Hablar mal

Mi admirado Arturo Pérez Reverte publicó un artículo hace unos días en El Semanal, de dos páginas y cuya lectura les recomiendo encarecidamente, titulado "Ahora le toca a la lengua española". 

Un artículo en el que el escritor y académico pone el acento y la crítica en una ¿idea? que se ha extendido últimamente por aquí entre tertulianos, periodistas, medios de comunicación, partidos políticos, programas de televisión, famosillos, escolares, blogueros recién llegados a este asunto, finalistas de OT, una cierta izquierda (da vergüenza decir esto) etc., según la cual hablar y escribir bien en español es reaccionario o digamos directamente facha. Creo que en inglés no, pero no estoy seguro. Y he colegido tras la lectura del artículo, no sé si acertadamente, que en francés tampoco. Ni en alemán, ni en chino. 

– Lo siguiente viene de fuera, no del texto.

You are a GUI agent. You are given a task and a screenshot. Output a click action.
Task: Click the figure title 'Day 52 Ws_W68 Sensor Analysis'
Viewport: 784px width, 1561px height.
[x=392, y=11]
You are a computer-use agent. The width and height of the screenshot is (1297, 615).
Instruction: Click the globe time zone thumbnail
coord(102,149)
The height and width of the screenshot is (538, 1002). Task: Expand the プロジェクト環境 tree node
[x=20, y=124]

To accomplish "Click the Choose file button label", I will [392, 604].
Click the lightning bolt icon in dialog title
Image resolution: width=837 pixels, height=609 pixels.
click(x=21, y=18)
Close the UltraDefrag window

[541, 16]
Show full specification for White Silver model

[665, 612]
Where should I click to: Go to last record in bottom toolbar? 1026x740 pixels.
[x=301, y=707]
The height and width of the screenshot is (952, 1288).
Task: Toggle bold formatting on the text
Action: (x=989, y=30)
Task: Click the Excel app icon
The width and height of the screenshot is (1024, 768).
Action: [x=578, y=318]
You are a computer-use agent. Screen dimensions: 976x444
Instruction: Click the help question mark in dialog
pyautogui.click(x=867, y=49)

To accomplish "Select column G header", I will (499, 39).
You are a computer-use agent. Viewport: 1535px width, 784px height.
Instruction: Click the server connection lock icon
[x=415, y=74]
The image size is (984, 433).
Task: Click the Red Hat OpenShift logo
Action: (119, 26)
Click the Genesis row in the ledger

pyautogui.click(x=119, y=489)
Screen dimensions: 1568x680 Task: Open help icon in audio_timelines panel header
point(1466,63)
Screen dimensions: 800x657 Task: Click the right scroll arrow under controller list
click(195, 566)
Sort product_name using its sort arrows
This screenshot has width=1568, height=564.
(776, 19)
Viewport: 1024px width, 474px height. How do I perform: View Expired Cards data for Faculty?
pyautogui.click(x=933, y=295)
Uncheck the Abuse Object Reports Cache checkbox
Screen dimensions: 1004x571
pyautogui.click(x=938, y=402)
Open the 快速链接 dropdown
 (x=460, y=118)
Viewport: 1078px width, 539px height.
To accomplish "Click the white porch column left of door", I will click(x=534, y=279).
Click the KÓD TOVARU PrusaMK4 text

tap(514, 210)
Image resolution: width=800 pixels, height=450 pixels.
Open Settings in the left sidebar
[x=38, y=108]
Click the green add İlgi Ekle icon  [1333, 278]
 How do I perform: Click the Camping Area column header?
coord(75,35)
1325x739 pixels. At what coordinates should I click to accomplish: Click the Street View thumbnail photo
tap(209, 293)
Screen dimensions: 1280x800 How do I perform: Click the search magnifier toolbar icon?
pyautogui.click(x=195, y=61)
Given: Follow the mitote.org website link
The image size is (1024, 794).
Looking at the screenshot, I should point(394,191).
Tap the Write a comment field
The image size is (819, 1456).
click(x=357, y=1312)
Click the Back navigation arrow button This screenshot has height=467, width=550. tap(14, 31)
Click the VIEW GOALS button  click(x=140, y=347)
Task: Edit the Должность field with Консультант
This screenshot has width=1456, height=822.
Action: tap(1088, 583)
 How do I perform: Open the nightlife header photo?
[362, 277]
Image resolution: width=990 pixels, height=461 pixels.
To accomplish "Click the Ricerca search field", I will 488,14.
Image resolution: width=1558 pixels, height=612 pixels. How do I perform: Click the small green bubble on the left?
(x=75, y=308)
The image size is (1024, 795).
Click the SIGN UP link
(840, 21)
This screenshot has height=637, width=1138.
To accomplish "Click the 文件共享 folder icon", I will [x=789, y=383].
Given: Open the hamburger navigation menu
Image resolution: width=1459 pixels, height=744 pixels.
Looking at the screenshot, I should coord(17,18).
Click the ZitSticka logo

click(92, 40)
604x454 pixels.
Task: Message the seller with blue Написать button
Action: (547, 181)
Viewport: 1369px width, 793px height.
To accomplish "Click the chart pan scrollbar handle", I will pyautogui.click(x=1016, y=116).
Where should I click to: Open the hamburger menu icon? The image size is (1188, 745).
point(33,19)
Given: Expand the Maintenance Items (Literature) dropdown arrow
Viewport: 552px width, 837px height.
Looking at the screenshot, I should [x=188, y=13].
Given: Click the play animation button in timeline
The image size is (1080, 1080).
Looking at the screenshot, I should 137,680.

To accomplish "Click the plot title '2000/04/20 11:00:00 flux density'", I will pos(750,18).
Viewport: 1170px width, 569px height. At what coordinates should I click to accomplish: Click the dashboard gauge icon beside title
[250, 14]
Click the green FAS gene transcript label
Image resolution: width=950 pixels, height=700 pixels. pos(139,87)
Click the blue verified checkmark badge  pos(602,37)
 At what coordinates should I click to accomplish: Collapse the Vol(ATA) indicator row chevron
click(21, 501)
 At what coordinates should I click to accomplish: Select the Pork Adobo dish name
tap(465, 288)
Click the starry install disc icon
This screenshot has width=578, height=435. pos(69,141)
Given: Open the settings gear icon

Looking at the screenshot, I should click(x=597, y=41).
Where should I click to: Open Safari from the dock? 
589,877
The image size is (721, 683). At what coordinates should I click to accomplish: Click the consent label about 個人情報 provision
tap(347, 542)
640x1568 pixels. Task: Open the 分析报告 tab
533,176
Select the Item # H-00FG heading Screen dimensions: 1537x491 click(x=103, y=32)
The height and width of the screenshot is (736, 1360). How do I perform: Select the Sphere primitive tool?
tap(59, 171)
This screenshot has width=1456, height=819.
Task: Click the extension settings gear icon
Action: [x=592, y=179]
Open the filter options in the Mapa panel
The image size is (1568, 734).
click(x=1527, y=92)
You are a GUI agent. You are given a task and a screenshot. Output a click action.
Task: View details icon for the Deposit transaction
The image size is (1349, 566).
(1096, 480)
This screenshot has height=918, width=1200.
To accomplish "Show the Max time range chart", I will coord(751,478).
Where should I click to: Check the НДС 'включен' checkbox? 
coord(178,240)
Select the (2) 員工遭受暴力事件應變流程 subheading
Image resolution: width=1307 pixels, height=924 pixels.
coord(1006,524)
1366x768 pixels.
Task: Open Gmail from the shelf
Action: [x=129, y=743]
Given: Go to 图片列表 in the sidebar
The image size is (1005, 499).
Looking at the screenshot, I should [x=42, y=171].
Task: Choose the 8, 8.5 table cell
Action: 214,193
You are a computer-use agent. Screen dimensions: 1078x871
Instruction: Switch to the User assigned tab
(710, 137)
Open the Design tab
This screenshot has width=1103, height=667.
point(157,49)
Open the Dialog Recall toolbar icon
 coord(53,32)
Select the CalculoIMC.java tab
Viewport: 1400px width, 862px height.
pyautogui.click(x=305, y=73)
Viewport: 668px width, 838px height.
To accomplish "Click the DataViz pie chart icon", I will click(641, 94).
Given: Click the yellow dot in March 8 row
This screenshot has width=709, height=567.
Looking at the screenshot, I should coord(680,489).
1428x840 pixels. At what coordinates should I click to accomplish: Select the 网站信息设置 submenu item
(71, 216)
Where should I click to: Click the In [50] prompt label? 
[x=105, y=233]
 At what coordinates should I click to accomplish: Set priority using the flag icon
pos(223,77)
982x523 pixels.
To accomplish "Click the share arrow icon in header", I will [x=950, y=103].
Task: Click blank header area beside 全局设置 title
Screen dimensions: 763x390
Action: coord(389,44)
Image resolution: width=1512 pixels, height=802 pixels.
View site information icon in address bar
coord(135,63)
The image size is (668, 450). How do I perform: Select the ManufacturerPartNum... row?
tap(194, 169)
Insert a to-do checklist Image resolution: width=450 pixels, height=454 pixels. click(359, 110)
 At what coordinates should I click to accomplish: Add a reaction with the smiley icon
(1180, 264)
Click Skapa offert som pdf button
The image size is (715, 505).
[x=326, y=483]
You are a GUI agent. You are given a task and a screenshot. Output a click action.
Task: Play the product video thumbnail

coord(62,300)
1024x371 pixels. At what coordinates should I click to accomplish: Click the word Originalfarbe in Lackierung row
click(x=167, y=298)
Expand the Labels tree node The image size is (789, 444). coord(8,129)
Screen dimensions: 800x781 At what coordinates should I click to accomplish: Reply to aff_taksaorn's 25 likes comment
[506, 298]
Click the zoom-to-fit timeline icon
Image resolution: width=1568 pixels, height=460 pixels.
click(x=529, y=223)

En fin, según parece esto solo ocurre y únicamente es reaccionario en español. Cada uno que hable como quiera, claro, que es lo que muy bien explica la RAE a quien quiera entenderlo a través de sus diccionarios, ortografías y otras publicaciones en papel o en internet, que para eso tienen y producen tantas. O sea, el que quiera oír que oiga. A fin de cuentas hablar mal es privilegio de ignorantes.

Amparándose en una supuesta libertad de expresión que no se entiende muy bien, cada vez más gente cree que puede hablar como le de la gana o como le salga del nabo. Y no. Hablar como te da la gana no tiene nada que ver con la libertad de expresión, livertá desprexón, libertádesprechón o como se la quiera llamar. Hablar mal es hablar mal. Puede que hables mal porque no has recibido la educación adecuada, pero también puede que hables mal porque eres imbécil. Se dan ambos casos.

En la fabulosa película "Titanic" de James Cameron hay una escena preciosa en la que Leonardo DiCaprio, un tipo de "tercera clase", o sea una rata, es invitado a cenar en la mesa del capitán, "primera clase", o sea lujo y poderío. El personaje interpretado por el actor hollywodiense no sabe qué hacer con la docena de cubiertos, cucharas y cuchillos que hay alineados a ambos lados de su plato. Entonces la millonaria Molly Braun interpretada por Kathy Bates (una de mis actrices favoritas, por cierto) que está a su lado le dice no te preopupes, muchacho, es muy fácil, cógelos desde el exterior hacia el interior según te vayan trayendo los platos.

La sintaxis, acentuación y puntuación solo son normas que nos hacen todo más fácil. Como saber emplear los cubiertos. O como dar los buenos días en el ascensor. Y solo tienen la importancia que queramos darle.

Si usted es inglés por ejemplo, tener un acento de clase baja lo puede crucificar de por vida. En España no ocurre eso. Yo a veces veo a un andaluz hablando en el telediario y no entiendo una palabra de lo que dice. Pero habla lo mismo que yo: español.